Stored data entries:
*** Begin section ***
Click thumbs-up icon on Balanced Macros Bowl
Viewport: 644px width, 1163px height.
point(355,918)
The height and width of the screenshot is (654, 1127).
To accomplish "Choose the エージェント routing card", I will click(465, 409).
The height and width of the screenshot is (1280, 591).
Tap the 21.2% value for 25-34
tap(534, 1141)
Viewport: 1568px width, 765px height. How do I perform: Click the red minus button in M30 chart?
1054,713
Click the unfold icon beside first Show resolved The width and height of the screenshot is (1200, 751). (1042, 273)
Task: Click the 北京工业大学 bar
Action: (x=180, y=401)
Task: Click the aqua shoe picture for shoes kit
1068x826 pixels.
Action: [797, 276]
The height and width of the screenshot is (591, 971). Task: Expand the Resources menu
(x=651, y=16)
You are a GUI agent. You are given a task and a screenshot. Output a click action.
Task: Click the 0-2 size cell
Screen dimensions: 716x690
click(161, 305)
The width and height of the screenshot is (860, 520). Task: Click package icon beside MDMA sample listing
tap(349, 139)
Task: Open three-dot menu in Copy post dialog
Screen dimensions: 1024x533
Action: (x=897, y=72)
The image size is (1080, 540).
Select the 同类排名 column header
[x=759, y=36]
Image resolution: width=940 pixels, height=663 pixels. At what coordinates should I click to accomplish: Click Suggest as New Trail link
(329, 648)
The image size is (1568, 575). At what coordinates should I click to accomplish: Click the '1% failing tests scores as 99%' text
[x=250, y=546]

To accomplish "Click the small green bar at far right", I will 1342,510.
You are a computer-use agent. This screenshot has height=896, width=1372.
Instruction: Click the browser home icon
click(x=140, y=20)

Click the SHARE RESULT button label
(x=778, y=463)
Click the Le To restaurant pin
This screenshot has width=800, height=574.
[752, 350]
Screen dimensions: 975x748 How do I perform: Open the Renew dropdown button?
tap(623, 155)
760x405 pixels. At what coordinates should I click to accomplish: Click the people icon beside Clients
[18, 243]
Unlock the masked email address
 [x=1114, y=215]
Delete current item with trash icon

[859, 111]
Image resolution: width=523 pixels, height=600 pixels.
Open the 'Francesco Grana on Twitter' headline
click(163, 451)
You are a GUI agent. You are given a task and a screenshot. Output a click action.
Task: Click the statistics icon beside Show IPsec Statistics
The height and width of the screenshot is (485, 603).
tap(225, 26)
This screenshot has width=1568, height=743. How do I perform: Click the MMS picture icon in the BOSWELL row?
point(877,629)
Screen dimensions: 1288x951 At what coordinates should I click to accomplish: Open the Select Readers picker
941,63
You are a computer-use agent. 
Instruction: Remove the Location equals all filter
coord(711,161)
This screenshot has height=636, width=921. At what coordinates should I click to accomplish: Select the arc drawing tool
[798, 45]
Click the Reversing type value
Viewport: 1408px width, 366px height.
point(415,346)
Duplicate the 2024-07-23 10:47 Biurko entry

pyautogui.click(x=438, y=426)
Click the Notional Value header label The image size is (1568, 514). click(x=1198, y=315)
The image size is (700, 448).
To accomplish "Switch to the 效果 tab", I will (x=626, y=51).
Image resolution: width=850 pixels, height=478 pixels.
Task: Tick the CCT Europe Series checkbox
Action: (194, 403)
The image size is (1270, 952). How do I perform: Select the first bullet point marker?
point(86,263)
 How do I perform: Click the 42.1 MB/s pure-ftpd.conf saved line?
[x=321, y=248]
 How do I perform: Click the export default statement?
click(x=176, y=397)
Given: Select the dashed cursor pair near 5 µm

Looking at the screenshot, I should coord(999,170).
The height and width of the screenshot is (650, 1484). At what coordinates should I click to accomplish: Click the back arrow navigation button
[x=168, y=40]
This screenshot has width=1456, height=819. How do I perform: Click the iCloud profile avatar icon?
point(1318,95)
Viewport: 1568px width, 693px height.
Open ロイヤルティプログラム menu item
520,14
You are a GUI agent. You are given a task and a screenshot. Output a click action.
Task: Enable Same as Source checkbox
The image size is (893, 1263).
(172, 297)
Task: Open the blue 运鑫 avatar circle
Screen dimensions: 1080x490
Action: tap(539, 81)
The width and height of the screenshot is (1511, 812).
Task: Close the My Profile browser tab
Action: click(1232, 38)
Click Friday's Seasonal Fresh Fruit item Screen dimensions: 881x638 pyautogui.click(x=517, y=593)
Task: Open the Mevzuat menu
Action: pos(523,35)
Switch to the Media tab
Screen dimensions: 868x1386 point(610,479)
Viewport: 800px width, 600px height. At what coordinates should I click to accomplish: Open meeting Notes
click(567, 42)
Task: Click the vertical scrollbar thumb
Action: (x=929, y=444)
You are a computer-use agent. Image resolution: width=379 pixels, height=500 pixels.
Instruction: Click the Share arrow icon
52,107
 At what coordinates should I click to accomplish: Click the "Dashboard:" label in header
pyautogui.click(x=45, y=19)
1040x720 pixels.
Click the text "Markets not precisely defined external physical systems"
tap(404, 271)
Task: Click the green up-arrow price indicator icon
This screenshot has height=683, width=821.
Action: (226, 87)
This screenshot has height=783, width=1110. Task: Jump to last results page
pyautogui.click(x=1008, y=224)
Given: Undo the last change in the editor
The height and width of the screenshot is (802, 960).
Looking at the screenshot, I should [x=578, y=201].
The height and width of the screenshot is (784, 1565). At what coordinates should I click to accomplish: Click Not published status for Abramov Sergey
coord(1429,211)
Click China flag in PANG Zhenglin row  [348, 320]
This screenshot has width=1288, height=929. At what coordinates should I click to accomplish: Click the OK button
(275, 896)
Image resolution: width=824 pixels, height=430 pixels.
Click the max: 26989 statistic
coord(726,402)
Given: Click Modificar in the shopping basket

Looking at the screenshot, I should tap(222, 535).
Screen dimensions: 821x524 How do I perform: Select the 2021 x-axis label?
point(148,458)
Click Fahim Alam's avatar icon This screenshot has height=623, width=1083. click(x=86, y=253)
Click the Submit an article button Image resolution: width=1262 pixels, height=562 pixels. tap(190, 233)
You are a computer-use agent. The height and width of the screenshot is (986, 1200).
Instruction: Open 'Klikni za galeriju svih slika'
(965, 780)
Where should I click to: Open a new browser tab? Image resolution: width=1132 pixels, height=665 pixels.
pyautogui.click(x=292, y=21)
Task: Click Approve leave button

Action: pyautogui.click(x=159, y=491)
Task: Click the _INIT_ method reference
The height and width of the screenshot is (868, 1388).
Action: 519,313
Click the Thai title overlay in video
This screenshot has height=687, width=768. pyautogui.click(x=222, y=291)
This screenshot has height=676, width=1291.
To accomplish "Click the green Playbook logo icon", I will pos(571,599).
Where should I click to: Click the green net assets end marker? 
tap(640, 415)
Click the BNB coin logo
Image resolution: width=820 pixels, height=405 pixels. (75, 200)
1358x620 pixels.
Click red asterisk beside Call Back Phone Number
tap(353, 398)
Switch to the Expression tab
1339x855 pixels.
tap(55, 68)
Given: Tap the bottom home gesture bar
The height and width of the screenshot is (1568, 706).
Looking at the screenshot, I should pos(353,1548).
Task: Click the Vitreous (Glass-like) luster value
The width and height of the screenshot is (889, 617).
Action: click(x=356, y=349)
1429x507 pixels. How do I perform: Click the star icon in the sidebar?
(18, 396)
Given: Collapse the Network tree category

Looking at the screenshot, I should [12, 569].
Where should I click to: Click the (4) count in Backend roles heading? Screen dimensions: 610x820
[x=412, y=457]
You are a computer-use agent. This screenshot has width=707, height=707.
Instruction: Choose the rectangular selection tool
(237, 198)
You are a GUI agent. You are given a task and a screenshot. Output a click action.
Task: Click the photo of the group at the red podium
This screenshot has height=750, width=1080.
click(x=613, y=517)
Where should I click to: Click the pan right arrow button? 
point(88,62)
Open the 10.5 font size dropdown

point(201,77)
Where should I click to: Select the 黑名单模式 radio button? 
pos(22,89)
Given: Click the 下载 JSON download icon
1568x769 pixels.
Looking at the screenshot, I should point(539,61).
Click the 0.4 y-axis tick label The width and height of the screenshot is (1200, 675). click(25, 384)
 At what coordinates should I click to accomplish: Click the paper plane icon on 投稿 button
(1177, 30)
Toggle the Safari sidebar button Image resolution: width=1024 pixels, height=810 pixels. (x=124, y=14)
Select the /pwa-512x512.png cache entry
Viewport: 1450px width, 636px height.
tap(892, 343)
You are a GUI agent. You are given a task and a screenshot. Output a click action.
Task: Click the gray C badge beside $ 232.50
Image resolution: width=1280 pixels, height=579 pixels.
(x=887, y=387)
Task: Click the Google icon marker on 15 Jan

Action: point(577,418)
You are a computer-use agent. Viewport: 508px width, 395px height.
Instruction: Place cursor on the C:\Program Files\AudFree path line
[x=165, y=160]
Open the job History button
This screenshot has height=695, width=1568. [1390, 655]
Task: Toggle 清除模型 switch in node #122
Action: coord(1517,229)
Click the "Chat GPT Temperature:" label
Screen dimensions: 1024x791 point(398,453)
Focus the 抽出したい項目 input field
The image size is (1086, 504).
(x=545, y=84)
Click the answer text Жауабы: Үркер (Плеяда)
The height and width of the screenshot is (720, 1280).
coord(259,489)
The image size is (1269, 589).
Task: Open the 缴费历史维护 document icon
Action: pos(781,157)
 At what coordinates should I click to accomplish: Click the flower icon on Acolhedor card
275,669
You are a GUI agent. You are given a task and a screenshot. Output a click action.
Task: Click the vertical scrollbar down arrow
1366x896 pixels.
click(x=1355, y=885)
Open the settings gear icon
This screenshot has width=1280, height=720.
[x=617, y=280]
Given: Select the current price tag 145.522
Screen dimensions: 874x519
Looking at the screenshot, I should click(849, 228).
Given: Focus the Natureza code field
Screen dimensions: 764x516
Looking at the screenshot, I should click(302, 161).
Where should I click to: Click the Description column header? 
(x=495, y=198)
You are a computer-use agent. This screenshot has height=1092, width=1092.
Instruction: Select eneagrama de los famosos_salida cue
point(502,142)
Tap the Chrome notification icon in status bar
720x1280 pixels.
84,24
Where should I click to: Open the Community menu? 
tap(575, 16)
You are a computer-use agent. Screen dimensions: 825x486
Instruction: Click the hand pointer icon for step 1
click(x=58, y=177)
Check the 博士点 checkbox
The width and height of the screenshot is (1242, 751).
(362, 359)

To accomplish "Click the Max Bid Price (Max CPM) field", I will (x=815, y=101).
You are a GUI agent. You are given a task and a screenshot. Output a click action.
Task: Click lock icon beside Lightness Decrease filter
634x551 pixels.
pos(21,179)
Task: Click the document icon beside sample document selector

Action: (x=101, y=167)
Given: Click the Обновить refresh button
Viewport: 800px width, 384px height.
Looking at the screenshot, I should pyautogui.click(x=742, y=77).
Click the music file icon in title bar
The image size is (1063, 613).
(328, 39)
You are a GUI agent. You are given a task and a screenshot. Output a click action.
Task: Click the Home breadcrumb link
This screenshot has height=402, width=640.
*** End section ***
*What the task asks:* Retype the entries above exactly, but only from the line containing "1568x769 pixels." through the line containing "has height=1092, width=1092.", both included.

*Your response:*
1568x769 pixels.
Looking at the screenshot, I should point(539,61).
Click the 0.4 y-axis tick label The width and height of the screenshot is (1200, 675). click(25, 384)
 At what coordinates should I click to accomplish: Click the paper plane icon on 投稿 button
(1177, 30)
Toggle the Safari sidebar button Image resolution: width=1024 pixels, height=810 pixels. (x=124, y=14)
Select the /pwa-512x512.png cache entry
Viewport: 1450px width, 636px height.
tap(892, 343)
You are a GUI agent. You are given a task and a screenshot. Output a click action.
Task: Click the gray C badge beside $ 232.50
Image resolution: width=1280 pixels, height=579 pixels.
(x=887, y=387)
Task: Click the Google icon marker on 15 Jan

Action: point(577,418)
You are a computer-use agent. Viewport: 508px width, 395px height.
Instruction: Place cursor on the C:\Program Files\AudFree path line
[x=165, y=160]
Open the job History button
This screenshot has height=695, width=1568. [1390, 655]
Task: Toggle 清除模型 switch in node #122
Action: coord(1517,229)
Click the "Chat GPT Temperature:" label
Screen dimensions: 1024x791 point(398,453)
Focus the 抽出したい項目 input field
The image size is (1086, 504).
(x=545, y=84)
Click the answer text Жауабы: Үркер (Плеяда)
The height and width of the screenshot is (720, 1280).
coord(259,489)
The image size is (1269, 589).
Task: Open the 缴费历史维护 document icon
Action: pos(781,157)
 At what coordinates should I click to accomplish: Click the flower icon on Acolhedor card
275,669
You are a GUI agent. You are given a task and a screenshot. Output a click action.
Task: Click the vertical scrollbar down arrow
1366x896 pixels.
click(x=1355, y=885)
Open the settings gear icon
This screenshot has width=1280, height=720.
[x=617, y=280]
Given: Select the current price tag 145.522
Screen dimensions: 874x519
Looking at the screenshot, I should click(849, 228).
Given: Focus the Natureza code field
Screen dimensions: 764x516
Looking at the screenshot, I should click(302, 161).
Where should I click to: Click the Description column header? 
(x=495, y=198)
You are a computer-use agent. This screenshot has height=1092, width=1092.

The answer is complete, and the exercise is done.